Tips for Geeks

Why is new () / delete () slower than malloc () / free ()? - c ++

Why is new () / delete () slower than malloc () / free ()?

Why is new () / delete () slower than malloc () / free ()?

EDIT:

Thanks for the answers so far. Please specify the specifications of the standard C ++ implementation new () and delete (), if you have any thanks!

+10
c ++ memory-management new-operator malloc


source share


5 answers




Take a look at this C code snippet:

struct data* pd = malloc(sizeof(struct data)); init_data(pd);

The new operator in C ++ essentially does what the above code fragment does. Therefore, it is slower than malloc() .

Similarly with delete . This makes the equivalent of this:

 deinit_data(pd); free(pd);

If the constructors and destructors are empty (for example, for built-in ones), new and delete should not be slower than malloc() and free() . (If so, often due to the fact that common implementations call malloc() / free() under the hood, therefore they are a wrapper around them. The cost of packaging. There may also be code that should find out that there are no constructors / destructors, which will also cost.)

Change To answer your additional question:

new and delete are not functions; they are operators. This: new data() is called the new expression. It does two things. First, it calls operator new , then initializes the object, usually by calling the corresponding constructor. (I say β€œusually” because inline objects have no constructors. But the new expression, including the inline, works the same.)

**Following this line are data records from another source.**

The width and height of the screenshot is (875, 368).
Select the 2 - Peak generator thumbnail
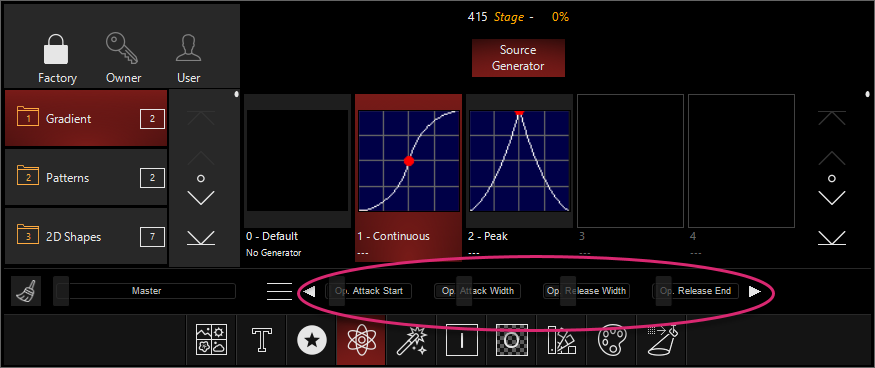[x=520, y=161]
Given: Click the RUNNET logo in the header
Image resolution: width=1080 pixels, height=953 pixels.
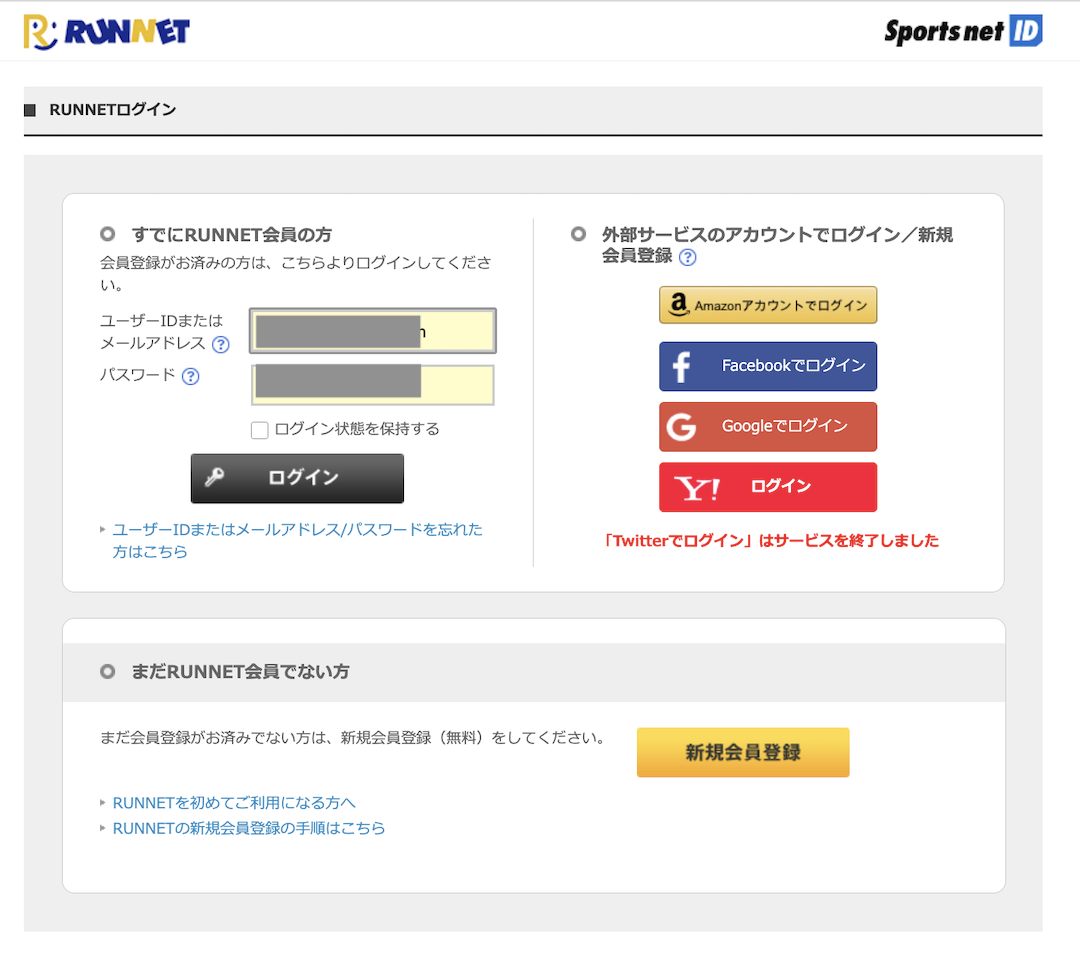Looking at the screenshot, I should (x=106, y=32).
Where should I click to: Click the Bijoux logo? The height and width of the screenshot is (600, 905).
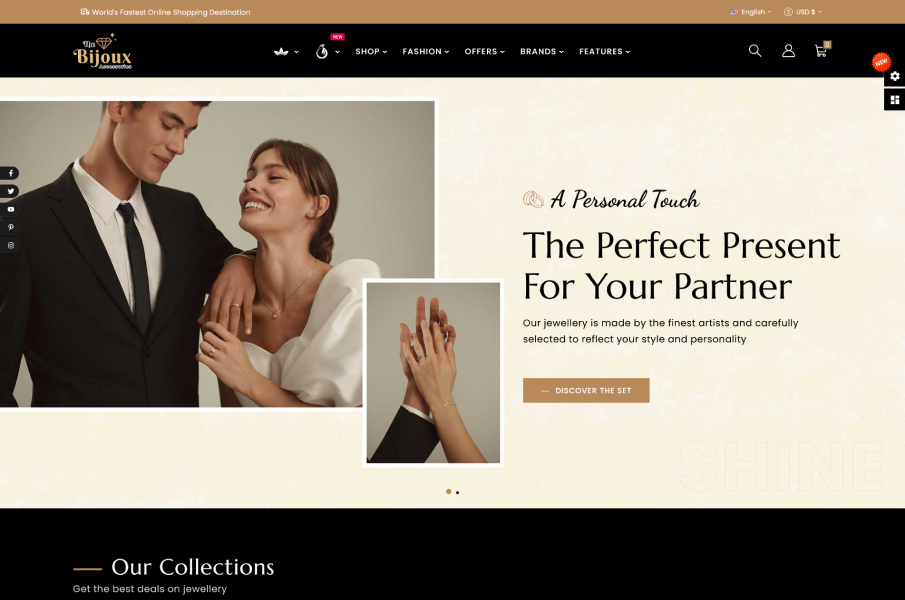(x=102, y=51)
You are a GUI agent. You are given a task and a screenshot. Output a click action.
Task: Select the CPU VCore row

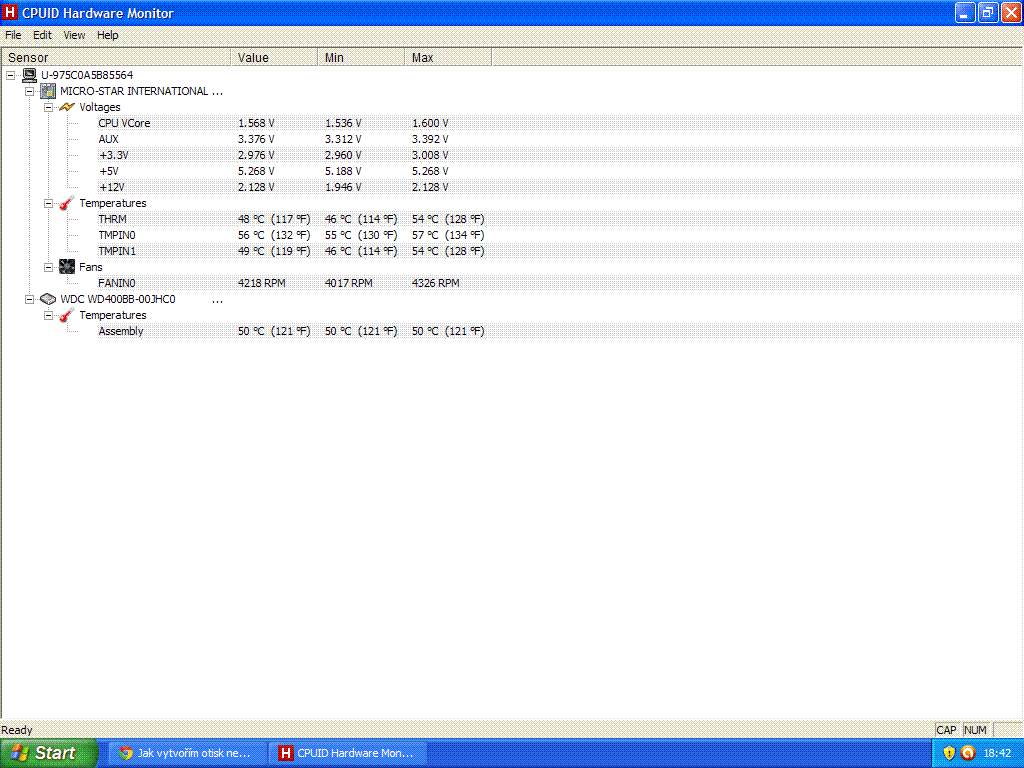[124, 123]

You can control both of these phases. You can create your own constructors to control the initialization of your types, and you can overload operator new (even with several overloads that have different additional arguments, and also specifically for each class, if you want) to control the distribution of free storage. If you do not implement your own operator new , the version from the standard library is used. The usual implementation of this call is malloc() .

Similarly, if you write delete pd , call the expression delete, two things happen: depending on pd object is de-initialized, usually by calling its destructor, then the memory is freed by calling the corresponding operator delete .

Again, you can manipulate both phases by writing your own destructor and writing your own version of operator delete . (The version of operator delete that comes with your standard library is often implemented to call free() .)

+25


source share


new and delete deal with construction / destruction, for which part of their work is efficient calls to malloc () and free () - malloc () and free () are memory allocation / deallocation.

+13


source share


If you use them to distribute "plain old data", so the constructor / destructor is trivial, they are unlikely to vary much in speed from malloc / free . It is possible (probably?) That you made a mistake somewhere in your measurements, which led to a distortion of the results. In fact, all they do except call malloc / free is the constructor / destructor of execution (several times for arrays).

+4


source share


When a new statement is called, two things happen:

  1. Memory is allocated for the object on the heap.
  2. The constructor of the object is called.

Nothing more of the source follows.